%%

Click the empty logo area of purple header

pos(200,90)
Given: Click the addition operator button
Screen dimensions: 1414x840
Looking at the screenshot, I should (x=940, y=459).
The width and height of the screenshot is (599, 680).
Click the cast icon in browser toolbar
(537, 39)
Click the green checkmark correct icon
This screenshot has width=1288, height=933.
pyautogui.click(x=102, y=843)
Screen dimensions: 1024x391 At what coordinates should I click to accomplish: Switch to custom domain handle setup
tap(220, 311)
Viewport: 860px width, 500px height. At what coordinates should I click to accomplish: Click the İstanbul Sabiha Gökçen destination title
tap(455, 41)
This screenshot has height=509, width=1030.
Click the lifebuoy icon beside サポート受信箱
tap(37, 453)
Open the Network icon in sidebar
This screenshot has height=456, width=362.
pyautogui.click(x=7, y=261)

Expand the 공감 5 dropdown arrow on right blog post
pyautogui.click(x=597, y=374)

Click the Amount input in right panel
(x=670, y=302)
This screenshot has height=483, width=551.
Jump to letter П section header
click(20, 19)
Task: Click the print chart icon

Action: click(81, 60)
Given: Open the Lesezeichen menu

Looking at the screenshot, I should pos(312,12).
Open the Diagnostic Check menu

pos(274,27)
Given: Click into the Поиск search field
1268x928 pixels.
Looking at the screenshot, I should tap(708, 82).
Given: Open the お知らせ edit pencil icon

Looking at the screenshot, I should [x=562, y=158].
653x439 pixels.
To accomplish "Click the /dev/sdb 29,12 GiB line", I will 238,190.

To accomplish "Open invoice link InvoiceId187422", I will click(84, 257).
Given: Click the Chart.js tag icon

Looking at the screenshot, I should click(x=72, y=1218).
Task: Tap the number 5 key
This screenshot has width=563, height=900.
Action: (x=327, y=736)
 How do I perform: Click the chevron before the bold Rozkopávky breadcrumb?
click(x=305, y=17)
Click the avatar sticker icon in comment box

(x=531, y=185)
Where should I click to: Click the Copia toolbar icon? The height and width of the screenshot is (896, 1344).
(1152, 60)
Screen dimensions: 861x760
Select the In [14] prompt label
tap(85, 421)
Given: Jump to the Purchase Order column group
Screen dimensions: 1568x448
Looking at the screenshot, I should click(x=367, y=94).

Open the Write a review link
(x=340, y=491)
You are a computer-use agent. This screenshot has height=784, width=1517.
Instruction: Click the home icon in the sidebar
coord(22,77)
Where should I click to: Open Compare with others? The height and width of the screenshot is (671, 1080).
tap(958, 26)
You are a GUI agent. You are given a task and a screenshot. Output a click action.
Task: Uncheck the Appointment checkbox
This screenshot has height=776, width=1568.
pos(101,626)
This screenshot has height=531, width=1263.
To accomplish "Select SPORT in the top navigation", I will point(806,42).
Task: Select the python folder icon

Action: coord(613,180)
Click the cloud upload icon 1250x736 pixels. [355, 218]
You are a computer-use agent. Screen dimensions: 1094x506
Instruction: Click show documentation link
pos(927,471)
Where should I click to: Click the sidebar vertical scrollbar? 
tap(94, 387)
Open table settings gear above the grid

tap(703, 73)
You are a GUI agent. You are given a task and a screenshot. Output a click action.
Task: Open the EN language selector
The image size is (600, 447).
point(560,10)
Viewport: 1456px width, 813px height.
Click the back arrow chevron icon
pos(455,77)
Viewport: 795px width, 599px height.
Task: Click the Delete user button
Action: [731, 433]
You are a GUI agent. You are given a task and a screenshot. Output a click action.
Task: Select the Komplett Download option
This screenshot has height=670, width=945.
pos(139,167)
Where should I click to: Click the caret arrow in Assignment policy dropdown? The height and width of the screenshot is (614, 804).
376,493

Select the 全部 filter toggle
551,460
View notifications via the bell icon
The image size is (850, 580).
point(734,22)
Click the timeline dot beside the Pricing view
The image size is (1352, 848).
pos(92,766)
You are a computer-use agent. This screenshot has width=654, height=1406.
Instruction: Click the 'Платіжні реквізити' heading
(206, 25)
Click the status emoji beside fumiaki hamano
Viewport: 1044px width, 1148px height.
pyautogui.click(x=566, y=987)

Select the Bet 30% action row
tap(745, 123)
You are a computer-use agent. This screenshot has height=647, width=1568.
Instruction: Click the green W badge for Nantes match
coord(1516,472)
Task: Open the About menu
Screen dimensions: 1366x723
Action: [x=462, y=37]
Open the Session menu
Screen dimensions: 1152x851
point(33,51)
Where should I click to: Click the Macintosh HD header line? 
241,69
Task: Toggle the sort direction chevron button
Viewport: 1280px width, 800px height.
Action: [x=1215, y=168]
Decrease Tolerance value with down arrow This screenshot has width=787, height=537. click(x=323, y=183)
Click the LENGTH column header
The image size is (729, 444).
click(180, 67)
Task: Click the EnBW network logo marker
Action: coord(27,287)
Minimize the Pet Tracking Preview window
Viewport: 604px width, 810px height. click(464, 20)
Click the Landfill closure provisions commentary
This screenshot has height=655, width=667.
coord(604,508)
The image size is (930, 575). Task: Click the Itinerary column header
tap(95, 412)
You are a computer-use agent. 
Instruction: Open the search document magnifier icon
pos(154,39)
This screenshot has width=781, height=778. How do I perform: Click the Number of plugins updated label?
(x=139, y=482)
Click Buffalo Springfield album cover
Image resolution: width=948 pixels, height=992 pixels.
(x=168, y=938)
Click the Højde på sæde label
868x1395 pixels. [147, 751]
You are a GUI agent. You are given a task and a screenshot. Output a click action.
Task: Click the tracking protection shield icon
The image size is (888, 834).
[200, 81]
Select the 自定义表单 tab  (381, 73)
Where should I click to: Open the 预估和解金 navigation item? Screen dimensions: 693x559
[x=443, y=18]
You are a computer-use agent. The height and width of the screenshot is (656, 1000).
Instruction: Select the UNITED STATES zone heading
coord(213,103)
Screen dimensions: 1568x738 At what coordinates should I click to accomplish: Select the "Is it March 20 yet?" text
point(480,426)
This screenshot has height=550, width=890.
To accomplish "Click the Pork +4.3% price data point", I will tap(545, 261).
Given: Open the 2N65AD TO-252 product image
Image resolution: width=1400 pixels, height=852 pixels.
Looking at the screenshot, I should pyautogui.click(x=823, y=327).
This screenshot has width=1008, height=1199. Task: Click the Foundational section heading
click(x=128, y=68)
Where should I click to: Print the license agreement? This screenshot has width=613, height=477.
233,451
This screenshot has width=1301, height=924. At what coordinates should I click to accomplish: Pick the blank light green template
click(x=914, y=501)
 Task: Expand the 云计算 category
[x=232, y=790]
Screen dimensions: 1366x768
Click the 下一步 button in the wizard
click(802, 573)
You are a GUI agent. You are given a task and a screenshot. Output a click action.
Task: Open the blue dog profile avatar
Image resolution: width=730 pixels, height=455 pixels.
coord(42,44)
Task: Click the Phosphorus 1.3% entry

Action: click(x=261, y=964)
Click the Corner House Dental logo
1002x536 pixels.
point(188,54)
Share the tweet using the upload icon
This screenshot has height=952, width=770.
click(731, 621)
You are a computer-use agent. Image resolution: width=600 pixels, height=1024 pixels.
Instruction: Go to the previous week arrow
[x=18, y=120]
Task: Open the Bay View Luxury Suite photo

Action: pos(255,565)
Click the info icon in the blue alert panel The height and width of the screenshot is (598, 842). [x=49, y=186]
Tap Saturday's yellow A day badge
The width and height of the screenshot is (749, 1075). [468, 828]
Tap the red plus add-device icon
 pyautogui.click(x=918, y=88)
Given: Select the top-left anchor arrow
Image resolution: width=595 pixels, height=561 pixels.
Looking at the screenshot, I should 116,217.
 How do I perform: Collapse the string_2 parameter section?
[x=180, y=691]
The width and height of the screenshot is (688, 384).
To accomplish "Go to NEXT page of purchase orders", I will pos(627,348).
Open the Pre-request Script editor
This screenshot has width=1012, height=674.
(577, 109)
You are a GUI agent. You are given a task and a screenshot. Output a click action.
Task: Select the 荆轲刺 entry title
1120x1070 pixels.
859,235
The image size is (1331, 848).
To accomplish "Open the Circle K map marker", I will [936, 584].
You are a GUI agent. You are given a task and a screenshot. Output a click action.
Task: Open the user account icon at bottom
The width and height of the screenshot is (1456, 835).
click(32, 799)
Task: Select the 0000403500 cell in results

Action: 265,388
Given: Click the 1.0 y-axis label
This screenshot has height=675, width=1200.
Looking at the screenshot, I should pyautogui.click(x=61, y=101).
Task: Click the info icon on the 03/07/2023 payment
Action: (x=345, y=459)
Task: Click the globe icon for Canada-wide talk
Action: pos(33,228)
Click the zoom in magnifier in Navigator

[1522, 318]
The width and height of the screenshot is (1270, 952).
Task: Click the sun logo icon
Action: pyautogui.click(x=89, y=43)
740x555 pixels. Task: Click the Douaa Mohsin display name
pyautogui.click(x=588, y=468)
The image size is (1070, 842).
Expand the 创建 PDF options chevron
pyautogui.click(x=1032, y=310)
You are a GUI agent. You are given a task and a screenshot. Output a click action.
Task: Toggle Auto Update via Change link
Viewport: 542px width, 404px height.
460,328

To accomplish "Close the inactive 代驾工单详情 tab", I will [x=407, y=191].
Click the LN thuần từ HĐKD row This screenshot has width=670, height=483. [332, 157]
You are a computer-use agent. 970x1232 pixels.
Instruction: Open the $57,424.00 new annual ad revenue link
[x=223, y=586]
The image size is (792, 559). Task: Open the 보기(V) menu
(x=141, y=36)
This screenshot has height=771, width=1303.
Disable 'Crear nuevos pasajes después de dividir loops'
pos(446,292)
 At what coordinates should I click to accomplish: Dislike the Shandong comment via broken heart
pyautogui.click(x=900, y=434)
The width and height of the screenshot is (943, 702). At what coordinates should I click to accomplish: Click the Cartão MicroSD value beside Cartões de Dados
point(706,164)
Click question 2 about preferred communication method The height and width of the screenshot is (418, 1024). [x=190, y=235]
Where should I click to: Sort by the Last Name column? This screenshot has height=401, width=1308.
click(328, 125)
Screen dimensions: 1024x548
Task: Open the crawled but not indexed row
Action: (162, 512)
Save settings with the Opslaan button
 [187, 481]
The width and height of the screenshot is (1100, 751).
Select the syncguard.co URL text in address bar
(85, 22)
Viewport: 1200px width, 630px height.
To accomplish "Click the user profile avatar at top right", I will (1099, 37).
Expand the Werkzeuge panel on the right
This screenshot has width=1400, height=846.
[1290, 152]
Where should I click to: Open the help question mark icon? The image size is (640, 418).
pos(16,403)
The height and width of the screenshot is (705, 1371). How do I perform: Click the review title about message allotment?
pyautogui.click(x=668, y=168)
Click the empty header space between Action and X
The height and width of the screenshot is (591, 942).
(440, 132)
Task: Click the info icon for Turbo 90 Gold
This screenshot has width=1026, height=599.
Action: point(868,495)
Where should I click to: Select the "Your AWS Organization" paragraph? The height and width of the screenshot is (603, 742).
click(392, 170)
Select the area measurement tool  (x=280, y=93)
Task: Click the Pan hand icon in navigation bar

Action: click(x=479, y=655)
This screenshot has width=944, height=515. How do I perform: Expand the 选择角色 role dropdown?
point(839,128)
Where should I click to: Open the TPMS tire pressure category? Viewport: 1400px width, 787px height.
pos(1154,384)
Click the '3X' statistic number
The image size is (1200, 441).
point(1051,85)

%%

• [What you have to do] In the records, how many lines include the string "blue"? The answer is that number alone.

• [Response to this task] 2